## What you have to do
Begin at the line containing "Screen dimensions: 751x1221" in the entries below and end at the line containing "Given: Click the monitor"; transcribe that range exactly and nothing outside it.

START Excerpted records

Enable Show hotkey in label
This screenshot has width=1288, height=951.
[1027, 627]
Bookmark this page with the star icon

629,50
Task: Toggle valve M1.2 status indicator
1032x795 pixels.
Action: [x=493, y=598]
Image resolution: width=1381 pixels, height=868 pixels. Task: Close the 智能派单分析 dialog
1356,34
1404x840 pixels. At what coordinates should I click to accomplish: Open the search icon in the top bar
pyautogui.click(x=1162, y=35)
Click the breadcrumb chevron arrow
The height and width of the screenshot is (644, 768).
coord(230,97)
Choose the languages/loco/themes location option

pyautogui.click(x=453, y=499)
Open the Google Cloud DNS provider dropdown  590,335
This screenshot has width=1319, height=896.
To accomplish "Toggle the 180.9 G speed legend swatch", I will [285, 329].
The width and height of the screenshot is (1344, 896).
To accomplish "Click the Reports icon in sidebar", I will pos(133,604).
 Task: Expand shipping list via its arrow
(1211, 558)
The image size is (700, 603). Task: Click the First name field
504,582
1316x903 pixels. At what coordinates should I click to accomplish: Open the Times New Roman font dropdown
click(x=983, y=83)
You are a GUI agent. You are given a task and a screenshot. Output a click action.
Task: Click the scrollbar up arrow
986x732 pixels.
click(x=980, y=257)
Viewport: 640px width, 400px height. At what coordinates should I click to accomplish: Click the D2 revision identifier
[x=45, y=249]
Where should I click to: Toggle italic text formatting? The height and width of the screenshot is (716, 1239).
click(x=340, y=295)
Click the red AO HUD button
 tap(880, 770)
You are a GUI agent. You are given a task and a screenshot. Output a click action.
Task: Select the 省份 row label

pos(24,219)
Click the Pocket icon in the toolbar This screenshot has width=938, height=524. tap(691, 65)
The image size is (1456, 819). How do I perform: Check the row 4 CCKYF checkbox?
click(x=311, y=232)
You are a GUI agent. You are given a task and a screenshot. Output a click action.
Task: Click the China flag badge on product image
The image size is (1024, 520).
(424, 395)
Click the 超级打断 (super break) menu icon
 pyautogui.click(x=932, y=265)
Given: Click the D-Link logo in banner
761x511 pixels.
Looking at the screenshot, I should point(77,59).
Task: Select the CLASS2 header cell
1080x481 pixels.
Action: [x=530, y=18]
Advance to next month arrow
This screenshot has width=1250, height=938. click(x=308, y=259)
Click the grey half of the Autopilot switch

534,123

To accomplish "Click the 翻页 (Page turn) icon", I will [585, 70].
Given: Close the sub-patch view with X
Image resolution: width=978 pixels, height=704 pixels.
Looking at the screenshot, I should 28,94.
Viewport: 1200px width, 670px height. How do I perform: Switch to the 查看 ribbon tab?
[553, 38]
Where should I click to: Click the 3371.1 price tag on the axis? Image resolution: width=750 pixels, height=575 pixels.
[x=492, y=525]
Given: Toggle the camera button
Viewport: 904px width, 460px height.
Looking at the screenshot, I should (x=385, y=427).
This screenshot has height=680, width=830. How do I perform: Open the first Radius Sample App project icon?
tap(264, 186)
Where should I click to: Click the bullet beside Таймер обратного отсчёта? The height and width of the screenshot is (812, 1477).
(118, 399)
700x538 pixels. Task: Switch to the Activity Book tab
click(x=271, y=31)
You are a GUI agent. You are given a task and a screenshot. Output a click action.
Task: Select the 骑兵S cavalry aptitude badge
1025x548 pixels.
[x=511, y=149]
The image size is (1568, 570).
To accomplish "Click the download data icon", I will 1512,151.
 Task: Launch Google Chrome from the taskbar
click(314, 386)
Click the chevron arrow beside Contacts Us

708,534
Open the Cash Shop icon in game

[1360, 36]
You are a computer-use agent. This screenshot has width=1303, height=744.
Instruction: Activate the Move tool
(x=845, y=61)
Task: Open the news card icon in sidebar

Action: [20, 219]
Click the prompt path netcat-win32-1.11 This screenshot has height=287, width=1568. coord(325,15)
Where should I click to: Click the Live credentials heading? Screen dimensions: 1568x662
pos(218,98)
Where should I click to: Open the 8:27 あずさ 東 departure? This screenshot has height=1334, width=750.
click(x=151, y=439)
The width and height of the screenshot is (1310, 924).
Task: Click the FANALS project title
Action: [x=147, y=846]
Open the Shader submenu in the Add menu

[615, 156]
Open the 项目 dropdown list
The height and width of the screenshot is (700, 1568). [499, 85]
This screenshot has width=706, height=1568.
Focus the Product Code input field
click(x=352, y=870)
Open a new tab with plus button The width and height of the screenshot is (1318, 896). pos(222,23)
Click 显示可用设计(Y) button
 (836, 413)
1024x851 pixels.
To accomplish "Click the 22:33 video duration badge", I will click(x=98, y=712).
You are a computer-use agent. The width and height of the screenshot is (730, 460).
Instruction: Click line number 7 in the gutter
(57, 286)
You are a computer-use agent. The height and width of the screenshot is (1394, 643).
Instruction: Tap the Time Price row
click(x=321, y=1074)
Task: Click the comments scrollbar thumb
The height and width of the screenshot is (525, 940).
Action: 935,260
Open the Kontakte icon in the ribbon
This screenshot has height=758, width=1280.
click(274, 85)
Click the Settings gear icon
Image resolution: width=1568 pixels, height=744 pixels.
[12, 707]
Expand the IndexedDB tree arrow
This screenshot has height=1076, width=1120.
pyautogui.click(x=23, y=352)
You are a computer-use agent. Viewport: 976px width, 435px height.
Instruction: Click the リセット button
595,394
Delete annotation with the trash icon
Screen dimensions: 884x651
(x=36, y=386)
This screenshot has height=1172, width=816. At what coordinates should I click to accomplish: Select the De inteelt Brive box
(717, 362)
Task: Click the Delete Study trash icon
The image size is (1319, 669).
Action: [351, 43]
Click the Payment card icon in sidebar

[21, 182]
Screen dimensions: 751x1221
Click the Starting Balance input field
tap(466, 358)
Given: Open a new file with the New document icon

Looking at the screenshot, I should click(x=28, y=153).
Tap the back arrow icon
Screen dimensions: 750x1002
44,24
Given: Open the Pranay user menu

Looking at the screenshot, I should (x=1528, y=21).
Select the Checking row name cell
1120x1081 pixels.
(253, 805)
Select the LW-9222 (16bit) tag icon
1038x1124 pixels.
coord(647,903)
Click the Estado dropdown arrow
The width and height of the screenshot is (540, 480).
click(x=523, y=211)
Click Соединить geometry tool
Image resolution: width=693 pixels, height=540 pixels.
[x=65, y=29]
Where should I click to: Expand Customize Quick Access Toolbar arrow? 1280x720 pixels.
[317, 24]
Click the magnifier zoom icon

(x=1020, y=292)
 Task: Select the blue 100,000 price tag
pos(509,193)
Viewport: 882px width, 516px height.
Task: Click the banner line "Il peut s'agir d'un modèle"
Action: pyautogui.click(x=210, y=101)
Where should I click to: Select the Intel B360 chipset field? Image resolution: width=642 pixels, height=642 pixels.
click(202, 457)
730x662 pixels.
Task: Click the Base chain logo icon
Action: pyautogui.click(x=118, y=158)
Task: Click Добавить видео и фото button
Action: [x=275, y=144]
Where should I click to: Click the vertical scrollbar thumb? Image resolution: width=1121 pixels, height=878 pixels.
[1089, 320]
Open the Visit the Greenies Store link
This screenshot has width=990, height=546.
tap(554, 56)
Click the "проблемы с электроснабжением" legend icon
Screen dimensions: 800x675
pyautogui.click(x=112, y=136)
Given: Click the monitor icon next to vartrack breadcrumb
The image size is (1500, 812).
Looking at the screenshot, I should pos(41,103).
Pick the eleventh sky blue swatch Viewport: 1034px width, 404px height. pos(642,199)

END Excerpted records

## Answer box
Screen dimensions: 751x1221
Click the Starting Balance input field
tap(466, 358)
Given: Open a new file with the New document icon

Looking at the screenshot, I should click(x=28, y=153).
Tap the back arrow icon
Screen dimensions: 750x1002
44,24
Given: Open the Pranay user menu

Looking at the screenshot, I should (x=1528, y=21).
Select the Checking row name cell
1120x1081 pixels.
(253, 805)
Select the LW-9222 (16bit) tag icon
1038x1124 pixels.
coord(647,903)
Click the Estado dropdown arrow
The width and height of the screenshot is (540, 480).
click(x=523, y=211)
Click Соединить geometry tool
Image resolution: width=693 pixels, height=540 pixels.
[x=65, y=29]
Where should I click to: Expand Customize Quick Access Toolbar arrow? 1280x720 pixels.
[317, 24]
Click the magnifier zoom icon

(x=1020, y=292)
 Task: Select the blue 100,000 price tag
pos(509,193)
Viewport: 882px width, 516px height.
Task: Click the banner line "Il peut s'agir d'un modèle"
Action: pyautogui.click(x=210, y=101)
Where should I click to: Select the Intel B360 chipset field? Image resolution: width=642 pixels, height=642 pixels.
click(202, 457)
730x662 pixels.
Task: Click the Base chain logo icon
Action: pyautogui.click(x=118, y=158)
Task: Click Добавить видео и фото button
Action: [x=275, y=144]
Where should I click to: Click the vertical scrollbar thumb? Image resolution: width=1121 pixels, height=878 pixels.
[1089, 320]
Open the Visit the Greenies Store link
This screenshot has width=990, height=546.
tap(554, 56)
Click the "проблемы с электроснабжением" legend icon
Screen dimensions: 800x675
pyautogui.click(x=112, y=136)
Given: Click the monitor icon next to vartrack breadcrumb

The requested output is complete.